In the classification task in machine learning we start with a set of data points that have been labeled with a set of possible classes. Each data point consists of a list of data values, called features, and a label that places the data point in one of several possible classes.

In machine learning we take a subset of the data points, called the training set, and use them to train a model that can predict what class a given data point belongs to. We then evaluate the performance of the model by having it predict the classifications for a second set of data points, the test set. By comparing the predictions of the model against the actual classes of the points in the test set we can see how well the algorithm has performed.

Classifying bank notes as real or fake

The data set we are going to work with for this exercise was prepared by a group of machine learning researchers who had access to examples of both real and forged European bank notes. They took pictures of each note and compressed the images using a wavelet transform. As a side effect of the compression algorithm they extracted a set of four numerical features for each note.

The data set we will work with for this assignment consists of two data files. The file data.txt contains 1097 entries in the form

-2.62,-6.8555,6.2169,-0.62285,1

The first four numbers in the line are the four features, while the fifth number gives the classification: 0 for real and 1 for fake.

The second data file, test.txt, has the same format and stores 275 test cases that we can use to evaluate the performance of the algorithm. For each of the 275 members of the test case we will present the four feature values to the algorithm and ask it to predict what class the item belongs to. We can then compare the predicted classes against the actual classes of each test case.

Evaluating the performance of a classifier

When we evaluate a test case there will be four possible outcomes. A true positive is a case where the note is fake and the algorithm predicts that it is fake. A true negative negative is a case where the note is real and the algorithm correctly predicts that it is real. In a false positive the algorithm mistakenly predicts that a real note is fake. In a false negative the algorithm mistakenly classifies a fake note as real.
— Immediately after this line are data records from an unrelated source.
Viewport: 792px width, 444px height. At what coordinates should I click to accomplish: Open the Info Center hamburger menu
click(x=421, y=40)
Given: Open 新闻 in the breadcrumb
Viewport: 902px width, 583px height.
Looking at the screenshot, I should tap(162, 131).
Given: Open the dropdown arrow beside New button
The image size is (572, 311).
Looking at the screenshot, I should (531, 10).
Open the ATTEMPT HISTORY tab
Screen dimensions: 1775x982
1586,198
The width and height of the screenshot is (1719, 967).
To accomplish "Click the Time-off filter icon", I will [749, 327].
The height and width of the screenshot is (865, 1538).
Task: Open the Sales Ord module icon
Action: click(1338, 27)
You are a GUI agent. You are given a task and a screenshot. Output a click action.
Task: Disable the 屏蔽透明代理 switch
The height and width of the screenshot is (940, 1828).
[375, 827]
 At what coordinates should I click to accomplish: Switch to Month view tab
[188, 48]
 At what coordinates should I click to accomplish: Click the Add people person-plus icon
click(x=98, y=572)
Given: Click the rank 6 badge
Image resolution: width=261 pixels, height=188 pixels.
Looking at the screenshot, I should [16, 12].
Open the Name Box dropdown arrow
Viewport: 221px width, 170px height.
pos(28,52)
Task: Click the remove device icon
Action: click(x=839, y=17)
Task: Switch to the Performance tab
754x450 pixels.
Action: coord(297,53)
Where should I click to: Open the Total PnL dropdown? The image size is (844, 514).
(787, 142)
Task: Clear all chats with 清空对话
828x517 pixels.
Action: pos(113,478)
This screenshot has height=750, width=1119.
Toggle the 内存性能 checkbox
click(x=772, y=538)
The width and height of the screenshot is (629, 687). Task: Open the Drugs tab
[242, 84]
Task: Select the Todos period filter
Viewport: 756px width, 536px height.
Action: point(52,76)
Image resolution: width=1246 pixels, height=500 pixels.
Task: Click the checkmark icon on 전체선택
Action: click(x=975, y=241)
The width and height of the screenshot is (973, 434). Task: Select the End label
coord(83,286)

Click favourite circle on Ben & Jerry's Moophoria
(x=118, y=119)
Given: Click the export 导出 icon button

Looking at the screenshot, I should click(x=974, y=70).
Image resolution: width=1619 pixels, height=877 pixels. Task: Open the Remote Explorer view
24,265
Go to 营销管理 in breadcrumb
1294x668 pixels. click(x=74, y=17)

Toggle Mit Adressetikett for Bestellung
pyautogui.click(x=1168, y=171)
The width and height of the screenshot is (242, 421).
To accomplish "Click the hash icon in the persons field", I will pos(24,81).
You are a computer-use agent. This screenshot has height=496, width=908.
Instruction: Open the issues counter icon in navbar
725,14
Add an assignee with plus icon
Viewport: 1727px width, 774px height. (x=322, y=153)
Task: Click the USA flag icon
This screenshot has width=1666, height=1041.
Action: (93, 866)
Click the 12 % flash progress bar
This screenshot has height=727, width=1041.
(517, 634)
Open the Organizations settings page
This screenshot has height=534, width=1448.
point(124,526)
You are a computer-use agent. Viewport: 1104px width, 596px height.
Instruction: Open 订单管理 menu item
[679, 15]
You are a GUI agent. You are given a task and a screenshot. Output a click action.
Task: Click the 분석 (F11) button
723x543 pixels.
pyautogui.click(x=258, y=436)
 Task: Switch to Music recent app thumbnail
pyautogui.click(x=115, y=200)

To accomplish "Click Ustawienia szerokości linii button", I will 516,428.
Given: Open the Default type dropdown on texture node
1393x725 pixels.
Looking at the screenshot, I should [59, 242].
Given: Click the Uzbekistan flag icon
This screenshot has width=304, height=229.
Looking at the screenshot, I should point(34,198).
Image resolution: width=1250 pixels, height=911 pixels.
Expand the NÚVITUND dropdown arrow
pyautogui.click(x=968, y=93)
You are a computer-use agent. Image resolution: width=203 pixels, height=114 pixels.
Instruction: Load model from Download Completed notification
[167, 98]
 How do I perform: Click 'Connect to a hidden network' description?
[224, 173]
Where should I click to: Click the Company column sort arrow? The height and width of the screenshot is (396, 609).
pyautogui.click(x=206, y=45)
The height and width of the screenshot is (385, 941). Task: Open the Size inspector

A convenient way to summarize the performance of a classification algorithm on a test data set is to set up a confusion matrix, which shows how many examples of each of the four possible outcomes we saw:

Actual RealActual Fake
Predicted RealTNFN
Predicted FakeFPTP

Additionally, we compute two additional metrics from this data. The precision of the model is

which measures what fraction of the examples the model predicted fake were actually fake.

The recall of the model is

which measures what fraction of the actually fake notes the model correctly classified as fake.

The k-nearest neighbors model

The machine learning model we will use to classify the banknotes is one of the simplest such models, the k-nearest neighbors model. The basic idea behind this model is the assumption that the two classes involved in the problem will cluster in distinct regions in space. When we have to classify a data point we have never seen before, we can look at its immediate neighbors to see what they are doing. If most of the immediate neighbors belong to a particular class, we will guess that the new point belongs to that class as well.

Here is an outline of the classification algorithm.

  1. We input a new point p from the test set that needs to be classified.
  2. We compute the distance from that point to every point in the training set.
  3. We select the k points from the training set that are closest to p.
  4. If the majority of those k points belong to a particular class, we guess that p belongs to that same class.

Programming assignment

Below you will find links to two files containing the data sets for this exercise.

Training Data Set

Test Data Set

Write a program that reads the training and test data sets from their respective files. Since the data items on each line of the input sets are separated by commas, you will need to use split(",") instead of split() to split each line of the input files into distinct data items.

Once your program has read the input data, it should use the k-nearest neighbors model with k = 5 to classify each of the points from the test data set. Compare the classifications generated by the model with the actual classes for each item in the test data set, and construct a confusion matrix from the results. Print the confusion matrix along with the precision and recall values.

Helpful hint To make finding the k nearest neighbors for a given test data point easier, construct a tuple with the structure

(distance,class)

for each point in the training set, where distance is the distance from the current test data point and class is the class that the training data point belongs to. If you sort this list of tuples in order of ascending distance values, the first k items in that list will be the distances to the k nearest neighbors of the test data point along with their classes.